▶ Directions
Rewrite the data from the line with "Identify the location of colorbar-label: 34." up to and including the line with "The image size is (457, 414)." as a Markdown table with the columns Row and Text, one numbered row per line, leaving out blank lines.

╭──

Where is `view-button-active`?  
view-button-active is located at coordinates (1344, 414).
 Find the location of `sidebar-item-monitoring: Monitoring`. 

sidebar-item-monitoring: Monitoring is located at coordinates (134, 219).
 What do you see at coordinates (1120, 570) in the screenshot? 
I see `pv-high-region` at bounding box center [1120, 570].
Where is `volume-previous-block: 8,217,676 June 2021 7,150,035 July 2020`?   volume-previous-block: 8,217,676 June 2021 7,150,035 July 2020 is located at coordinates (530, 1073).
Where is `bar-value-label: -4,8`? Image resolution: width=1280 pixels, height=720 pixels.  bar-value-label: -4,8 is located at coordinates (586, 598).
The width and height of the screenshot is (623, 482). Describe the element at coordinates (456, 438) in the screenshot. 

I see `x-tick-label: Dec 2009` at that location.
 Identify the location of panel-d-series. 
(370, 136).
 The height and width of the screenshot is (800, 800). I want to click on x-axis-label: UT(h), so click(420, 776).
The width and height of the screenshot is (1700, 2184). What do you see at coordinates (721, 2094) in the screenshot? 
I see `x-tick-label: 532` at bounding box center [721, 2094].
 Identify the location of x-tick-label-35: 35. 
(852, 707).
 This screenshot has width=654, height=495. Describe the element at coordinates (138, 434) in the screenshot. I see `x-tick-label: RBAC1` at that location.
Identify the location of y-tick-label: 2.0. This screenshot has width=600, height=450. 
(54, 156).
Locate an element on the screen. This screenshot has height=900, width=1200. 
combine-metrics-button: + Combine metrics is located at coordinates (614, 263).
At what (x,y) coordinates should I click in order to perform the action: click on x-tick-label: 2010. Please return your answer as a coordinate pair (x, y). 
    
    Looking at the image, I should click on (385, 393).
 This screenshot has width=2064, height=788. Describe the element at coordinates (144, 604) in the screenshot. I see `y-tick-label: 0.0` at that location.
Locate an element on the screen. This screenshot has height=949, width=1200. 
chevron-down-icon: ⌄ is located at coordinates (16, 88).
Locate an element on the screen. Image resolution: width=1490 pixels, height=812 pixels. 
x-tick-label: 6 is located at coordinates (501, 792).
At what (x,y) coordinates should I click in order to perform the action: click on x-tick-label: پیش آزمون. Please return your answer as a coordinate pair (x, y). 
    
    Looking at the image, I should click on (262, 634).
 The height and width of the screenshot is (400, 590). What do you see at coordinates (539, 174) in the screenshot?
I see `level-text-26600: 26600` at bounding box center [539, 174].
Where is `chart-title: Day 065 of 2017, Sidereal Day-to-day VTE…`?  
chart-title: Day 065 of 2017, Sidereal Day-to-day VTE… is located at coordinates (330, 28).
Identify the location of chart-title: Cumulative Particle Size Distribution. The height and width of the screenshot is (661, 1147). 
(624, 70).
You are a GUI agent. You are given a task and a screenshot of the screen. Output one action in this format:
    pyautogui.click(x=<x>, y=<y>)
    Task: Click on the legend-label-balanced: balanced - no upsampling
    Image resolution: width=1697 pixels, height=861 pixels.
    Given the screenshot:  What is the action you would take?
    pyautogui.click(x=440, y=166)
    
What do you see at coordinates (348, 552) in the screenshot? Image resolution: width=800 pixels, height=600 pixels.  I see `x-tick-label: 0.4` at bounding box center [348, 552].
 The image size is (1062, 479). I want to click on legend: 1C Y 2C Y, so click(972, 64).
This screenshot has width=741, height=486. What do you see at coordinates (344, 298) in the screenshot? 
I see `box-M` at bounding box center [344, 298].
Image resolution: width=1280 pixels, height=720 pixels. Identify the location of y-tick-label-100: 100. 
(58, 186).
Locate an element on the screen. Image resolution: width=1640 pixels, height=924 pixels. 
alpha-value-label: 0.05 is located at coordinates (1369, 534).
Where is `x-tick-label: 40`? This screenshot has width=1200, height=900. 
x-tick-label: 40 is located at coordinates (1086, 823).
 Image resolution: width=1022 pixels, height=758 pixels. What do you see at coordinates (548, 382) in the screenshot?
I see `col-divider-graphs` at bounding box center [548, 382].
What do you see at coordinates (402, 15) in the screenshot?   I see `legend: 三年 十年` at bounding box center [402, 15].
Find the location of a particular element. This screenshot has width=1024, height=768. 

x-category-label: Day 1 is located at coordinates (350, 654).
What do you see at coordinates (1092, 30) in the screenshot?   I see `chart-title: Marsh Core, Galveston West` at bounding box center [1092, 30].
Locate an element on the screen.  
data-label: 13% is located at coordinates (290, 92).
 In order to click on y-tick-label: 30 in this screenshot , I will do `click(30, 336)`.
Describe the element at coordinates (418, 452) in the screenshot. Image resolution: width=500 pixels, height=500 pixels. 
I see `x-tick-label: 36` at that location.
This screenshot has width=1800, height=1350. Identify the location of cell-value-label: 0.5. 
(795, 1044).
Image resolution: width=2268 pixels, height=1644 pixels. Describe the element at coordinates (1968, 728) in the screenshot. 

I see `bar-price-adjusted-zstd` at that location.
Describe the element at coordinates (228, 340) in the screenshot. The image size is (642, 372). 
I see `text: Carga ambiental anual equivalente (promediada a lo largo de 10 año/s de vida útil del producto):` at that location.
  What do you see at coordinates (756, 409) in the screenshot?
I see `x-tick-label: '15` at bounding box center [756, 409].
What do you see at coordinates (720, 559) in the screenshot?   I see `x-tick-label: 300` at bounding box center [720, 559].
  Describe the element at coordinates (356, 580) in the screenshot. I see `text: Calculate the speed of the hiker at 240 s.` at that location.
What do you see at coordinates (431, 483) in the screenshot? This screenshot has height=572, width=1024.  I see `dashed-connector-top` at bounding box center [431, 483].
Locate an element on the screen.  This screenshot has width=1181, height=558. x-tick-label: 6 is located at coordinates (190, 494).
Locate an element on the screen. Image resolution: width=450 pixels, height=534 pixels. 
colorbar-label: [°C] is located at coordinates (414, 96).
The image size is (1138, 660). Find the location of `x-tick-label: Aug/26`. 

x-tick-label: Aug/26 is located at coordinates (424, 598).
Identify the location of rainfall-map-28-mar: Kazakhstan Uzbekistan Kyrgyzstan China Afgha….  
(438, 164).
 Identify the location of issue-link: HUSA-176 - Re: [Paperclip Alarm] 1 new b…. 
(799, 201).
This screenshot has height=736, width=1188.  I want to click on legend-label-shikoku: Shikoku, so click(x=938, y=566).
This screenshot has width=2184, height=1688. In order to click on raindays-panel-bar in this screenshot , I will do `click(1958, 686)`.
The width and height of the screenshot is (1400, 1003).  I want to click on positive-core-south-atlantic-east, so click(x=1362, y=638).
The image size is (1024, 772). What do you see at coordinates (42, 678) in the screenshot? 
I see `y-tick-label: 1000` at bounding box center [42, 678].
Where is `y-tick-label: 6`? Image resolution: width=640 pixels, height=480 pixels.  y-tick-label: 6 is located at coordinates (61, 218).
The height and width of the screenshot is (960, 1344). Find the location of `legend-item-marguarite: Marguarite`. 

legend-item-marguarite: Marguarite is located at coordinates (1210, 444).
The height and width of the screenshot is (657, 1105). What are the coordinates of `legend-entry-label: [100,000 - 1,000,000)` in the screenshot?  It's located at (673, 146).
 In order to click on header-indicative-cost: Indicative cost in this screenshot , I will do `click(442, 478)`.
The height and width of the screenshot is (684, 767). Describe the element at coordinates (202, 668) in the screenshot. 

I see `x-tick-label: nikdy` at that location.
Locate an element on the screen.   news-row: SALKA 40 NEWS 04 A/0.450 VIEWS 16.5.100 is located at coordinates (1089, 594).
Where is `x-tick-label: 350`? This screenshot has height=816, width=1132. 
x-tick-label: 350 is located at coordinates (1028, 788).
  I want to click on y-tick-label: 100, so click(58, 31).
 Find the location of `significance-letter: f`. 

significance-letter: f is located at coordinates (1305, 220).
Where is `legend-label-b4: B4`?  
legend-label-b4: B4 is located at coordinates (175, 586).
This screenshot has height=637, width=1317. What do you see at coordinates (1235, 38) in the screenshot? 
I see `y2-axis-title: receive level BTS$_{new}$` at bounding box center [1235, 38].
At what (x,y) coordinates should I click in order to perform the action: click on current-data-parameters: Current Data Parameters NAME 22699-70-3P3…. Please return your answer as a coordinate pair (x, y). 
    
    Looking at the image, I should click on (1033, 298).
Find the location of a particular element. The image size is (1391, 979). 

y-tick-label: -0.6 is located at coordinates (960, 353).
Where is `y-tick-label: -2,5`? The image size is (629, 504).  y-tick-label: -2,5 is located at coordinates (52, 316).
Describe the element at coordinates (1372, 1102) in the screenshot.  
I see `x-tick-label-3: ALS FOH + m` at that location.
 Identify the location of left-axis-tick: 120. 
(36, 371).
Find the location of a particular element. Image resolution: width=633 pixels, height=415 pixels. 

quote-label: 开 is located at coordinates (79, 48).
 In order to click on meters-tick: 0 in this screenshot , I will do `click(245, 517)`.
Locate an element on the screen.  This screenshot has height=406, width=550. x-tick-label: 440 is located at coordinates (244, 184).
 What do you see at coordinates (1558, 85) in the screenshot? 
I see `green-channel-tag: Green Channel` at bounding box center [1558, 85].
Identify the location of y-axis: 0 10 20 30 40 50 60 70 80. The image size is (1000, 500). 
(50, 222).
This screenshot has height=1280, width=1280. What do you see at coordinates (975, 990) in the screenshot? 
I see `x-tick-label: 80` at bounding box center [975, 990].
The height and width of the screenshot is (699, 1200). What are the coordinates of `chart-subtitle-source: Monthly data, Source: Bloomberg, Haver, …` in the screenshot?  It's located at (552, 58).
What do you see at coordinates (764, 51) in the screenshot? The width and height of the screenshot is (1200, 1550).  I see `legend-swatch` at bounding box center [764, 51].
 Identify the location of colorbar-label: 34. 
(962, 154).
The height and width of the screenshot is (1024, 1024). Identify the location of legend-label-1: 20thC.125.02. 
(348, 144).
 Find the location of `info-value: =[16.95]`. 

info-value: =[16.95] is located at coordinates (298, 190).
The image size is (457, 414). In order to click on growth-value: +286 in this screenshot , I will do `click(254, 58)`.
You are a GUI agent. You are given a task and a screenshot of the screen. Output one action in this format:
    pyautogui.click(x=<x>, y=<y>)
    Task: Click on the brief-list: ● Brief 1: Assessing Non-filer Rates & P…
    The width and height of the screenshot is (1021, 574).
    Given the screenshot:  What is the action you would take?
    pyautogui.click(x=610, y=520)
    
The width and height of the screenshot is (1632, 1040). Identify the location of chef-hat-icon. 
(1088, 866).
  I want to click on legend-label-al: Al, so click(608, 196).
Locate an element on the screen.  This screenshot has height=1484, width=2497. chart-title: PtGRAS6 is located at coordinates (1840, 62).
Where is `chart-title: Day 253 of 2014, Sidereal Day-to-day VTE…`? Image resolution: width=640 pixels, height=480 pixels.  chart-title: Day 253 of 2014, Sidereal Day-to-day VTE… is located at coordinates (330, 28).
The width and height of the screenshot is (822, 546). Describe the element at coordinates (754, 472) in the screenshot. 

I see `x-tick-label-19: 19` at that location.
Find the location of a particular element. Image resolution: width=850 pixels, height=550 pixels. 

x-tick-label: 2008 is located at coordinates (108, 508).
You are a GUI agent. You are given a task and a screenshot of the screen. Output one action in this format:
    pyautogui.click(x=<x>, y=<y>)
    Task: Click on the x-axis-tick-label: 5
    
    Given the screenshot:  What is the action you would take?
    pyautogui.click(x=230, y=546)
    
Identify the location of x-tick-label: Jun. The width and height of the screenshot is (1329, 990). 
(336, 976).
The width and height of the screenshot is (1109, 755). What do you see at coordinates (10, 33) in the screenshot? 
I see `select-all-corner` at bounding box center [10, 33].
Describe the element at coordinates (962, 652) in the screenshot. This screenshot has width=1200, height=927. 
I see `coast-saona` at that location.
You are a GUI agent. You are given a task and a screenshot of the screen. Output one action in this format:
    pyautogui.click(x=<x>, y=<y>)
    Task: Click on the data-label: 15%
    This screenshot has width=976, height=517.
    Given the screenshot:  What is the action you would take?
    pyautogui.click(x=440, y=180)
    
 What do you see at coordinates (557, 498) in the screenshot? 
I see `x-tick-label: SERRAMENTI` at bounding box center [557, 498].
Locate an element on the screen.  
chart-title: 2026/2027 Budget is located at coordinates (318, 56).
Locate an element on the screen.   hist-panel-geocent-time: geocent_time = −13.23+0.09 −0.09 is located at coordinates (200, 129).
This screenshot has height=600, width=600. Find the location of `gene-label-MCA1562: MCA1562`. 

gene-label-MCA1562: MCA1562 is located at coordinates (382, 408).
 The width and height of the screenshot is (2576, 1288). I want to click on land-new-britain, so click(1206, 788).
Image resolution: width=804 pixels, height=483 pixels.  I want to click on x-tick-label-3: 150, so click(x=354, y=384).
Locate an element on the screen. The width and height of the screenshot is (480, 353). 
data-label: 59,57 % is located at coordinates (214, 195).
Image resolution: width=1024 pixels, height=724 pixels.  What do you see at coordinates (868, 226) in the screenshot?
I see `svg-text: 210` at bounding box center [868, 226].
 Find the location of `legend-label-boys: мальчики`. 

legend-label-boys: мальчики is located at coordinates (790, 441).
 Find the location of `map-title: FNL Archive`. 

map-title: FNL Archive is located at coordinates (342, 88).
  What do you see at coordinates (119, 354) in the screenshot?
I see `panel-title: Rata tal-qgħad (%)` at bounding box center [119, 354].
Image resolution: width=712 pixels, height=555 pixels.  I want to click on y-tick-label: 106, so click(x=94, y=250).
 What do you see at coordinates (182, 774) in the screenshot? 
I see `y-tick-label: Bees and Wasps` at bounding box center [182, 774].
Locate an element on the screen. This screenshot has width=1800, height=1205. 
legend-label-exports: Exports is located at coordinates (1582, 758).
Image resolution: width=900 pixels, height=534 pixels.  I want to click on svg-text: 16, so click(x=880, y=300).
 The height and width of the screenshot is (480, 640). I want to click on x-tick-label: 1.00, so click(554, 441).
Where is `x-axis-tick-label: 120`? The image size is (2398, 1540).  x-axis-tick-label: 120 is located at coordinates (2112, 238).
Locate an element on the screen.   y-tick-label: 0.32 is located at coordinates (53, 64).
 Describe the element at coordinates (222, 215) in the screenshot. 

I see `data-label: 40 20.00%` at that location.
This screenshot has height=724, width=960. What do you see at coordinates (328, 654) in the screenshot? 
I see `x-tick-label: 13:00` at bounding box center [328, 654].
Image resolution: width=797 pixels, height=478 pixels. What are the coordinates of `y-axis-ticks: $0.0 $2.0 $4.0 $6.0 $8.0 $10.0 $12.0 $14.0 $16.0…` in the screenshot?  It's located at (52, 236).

╰──

▶ Result below
| Row | Text |
|---|---|
| 1 |  Identify the location of colorbar-label: 34.  |
| 2 | (962, 154). |
| 3 | The height and width of the screenshot is (1024, 1024). Identify the location of legend-label-1: 20thC.125.02.  |
| 4 | (348, 144). |
| 5 |  Find the location of `info-value: =[16.95]`.  |
| 6 | info-value: =[16.95] is located at coordinates (298, 190). |
| 7 | The image size is (457, 414). In order to click on growth-value: +286 in this screenshot , I will do `click(254, 58)`. |